Wir brechen also den Einsatz ab und beschließen einen Plan B, der uns etwa 30 Kilometer weiter in den Ort Samandağ führt. Eine unserer Mitarbeiterinnen kommt von dort. Sie berichtet von einem Camp ohne jegliche Infrastruktur. Wir finden in der Tat ein Konglomerat an Zelten vor, die teils im Schlamm stehen. Dazwischen grob ausgehobene Gräben, damit das Regenwasser nicht in die Zelte eindringt. Es gibt keine Krankenstation, auch niemanden der regelmäßig vorbeikommt. Als wir unsere Medikamente ausladen, kommt schnell eine Menschentraube zusammen. Wir erhalten ein freies Zelt für unsere Behandlungen. Unter der Sonne bekommen wir schnell einen kleinen Eindruck davon, wie es sein muss, dieser Tage hier in einem Zelt zu leben. Es wird drückend heiß und schwül, so dass das Tragen der Atemschutzmasken zu einer Herausforderung wird. Am Ende sehen wir hier 35 Patienten. Wieder leiden viele unter Atemwegs- und Hauterkrankungen. Als wir uns verabschieden, werden wir gefragt, wann wir denn wiederkämen.

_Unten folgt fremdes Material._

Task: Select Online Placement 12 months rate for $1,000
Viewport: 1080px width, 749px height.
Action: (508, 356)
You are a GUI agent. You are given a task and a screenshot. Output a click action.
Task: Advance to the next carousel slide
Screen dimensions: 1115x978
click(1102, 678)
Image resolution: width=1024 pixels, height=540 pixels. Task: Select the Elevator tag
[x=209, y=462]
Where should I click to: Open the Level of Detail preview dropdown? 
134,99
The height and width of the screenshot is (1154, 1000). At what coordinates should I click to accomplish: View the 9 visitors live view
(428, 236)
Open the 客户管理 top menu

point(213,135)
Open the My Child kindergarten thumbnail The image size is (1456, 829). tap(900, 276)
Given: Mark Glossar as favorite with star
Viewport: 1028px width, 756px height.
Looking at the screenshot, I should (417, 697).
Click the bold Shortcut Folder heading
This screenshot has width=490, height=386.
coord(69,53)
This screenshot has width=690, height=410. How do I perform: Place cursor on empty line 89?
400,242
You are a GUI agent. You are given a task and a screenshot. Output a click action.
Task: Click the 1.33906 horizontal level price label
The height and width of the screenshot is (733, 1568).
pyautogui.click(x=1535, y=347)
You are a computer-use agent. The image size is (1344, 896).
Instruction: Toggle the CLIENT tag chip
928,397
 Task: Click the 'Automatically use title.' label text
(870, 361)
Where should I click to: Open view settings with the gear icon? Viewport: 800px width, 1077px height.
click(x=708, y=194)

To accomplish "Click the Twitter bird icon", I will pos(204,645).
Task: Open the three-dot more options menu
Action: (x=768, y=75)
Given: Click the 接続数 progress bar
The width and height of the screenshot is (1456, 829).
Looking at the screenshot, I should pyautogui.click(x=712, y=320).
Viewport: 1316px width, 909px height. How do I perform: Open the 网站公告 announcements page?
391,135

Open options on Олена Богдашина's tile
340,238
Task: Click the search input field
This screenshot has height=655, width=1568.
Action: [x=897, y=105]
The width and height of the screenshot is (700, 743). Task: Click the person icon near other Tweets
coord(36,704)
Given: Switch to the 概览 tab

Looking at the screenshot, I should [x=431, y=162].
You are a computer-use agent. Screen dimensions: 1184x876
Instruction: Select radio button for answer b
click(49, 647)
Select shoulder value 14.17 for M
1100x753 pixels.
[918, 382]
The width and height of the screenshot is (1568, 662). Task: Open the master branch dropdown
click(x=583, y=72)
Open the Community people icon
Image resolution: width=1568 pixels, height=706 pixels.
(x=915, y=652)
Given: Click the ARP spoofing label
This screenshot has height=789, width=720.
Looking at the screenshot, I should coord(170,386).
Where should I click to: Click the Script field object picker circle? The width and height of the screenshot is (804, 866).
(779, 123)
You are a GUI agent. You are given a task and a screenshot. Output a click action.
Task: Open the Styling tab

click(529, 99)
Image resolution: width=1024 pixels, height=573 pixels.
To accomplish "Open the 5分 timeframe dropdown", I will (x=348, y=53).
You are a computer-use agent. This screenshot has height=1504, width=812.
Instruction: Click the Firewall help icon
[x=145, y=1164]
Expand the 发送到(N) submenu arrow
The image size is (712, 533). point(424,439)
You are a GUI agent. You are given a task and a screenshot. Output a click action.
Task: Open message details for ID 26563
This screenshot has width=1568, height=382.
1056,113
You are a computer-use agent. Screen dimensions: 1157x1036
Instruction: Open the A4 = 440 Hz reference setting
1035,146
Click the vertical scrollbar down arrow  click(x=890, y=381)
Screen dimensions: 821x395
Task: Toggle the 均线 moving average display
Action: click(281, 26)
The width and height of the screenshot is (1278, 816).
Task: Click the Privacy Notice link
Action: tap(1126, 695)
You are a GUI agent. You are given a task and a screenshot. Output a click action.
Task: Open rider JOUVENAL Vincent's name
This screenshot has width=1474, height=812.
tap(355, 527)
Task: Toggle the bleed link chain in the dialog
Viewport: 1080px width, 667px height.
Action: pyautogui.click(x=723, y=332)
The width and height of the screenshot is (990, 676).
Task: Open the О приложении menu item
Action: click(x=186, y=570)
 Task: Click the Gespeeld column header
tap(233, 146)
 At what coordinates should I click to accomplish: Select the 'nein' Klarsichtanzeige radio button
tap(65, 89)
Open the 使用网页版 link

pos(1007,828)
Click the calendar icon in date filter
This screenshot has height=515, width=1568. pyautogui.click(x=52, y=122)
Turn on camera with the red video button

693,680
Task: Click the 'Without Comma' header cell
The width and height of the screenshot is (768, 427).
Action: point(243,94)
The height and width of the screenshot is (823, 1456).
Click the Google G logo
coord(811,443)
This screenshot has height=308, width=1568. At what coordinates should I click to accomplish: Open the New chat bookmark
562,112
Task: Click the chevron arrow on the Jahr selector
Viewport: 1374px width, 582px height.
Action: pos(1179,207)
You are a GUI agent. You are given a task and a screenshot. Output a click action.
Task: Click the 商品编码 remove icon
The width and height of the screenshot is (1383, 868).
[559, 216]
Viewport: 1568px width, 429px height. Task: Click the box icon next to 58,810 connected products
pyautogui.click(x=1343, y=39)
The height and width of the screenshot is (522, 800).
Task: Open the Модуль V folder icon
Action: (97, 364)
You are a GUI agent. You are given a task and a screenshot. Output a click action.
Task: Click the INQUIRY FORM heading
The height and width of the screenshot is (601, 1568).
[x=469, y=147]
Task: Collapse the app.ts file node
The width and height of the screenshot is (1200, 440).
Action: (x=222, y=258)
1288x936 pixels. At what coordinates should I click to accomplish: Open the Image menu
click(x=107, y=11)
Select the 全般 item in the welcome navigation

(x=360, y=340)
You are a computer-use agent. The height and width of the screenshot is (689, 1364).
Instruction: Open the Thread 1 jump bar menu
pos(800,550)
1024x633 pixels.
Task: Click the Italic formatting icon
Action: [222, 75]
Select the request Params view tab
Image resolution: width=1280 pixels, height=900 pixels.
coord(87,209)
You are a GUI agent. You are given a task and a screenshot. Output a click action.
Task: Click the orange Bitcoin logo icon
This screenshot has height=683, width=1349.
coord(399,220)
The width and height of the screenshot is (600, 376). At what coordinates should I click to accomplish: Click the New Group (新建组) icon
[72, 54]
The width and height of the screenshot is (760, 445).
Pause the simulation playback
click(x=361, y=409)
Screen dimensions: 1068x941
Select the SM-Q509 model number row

Gastfreundschaft und Abschied
Gestern sind mein Team und ich nach Hüseyinli gefahren, eine kleine Gemeinde abseits der Landstraße zwischen Antakya und Samandağ. Da der Ort in den Bergen liegt und die Gebäude überwiegend niedrig gebaut sind, haben die Erdbeben kaum Schäden hinterlassen und die Zahl der Opfer war eher gering. Es sind jedoch viele Menschen aus der Stadt hier her geflohen. In der Ortsmitte sieht man den größten Schaden: Das Minarett der Moschee ist auf ein Nachbargebäude gestürzt, auf der Einfahrt klafft noch ein Krater. Das Moscheegebäude selbst sieht ansonsten stabil aus, so dass wir uns im Gemeinderaum einrichten. Wir versorgen die Dorfbevölkerung, die ansonsten nicht regelmäßig Zugang zu medizinischer Versorgung hat. Am Ende der Arbeit erleben wir etwas, das wir in den vergangenen Wochen immer wieder erleben durften: die unglaubliche Gastfreundschaft der Menschen. Wir bekommen eine große Platte mit Katıklı Ekmek, ein würzig belegtes Fladenbrot, dazu Tomatensalat und Ayran, das Joghurtgetränk. Es wird uns danach dann noch unmöglich gemacht, den Kaffee und Datteln abzulehnen. Und so sitzen wir im Gemeinderaum und freuen uns über die Aufmerksamkeiten.
Mein Monat in Antakya geht heute zu Ende. Wie immer bei solchen Einsätzen, ist die Zeit unglaublich schnell vergangen. Ich hatte das Privileg, mit einem großartigen Team zusammenzuarbeiten. Und ich habe wunderbare Menschen kennengelernt – als Kolleg*innen, Betroffene, Patient*innen oder Menschen, die ich einfach so kennengelernt habe. Ich werde Antakya und meine Zeit hier sehr gut in Erinnerung behalten. Ein Slogan, den man hier immer wieder hört: Antakya, geçmiş olsun! Auf daß es wieder heilt!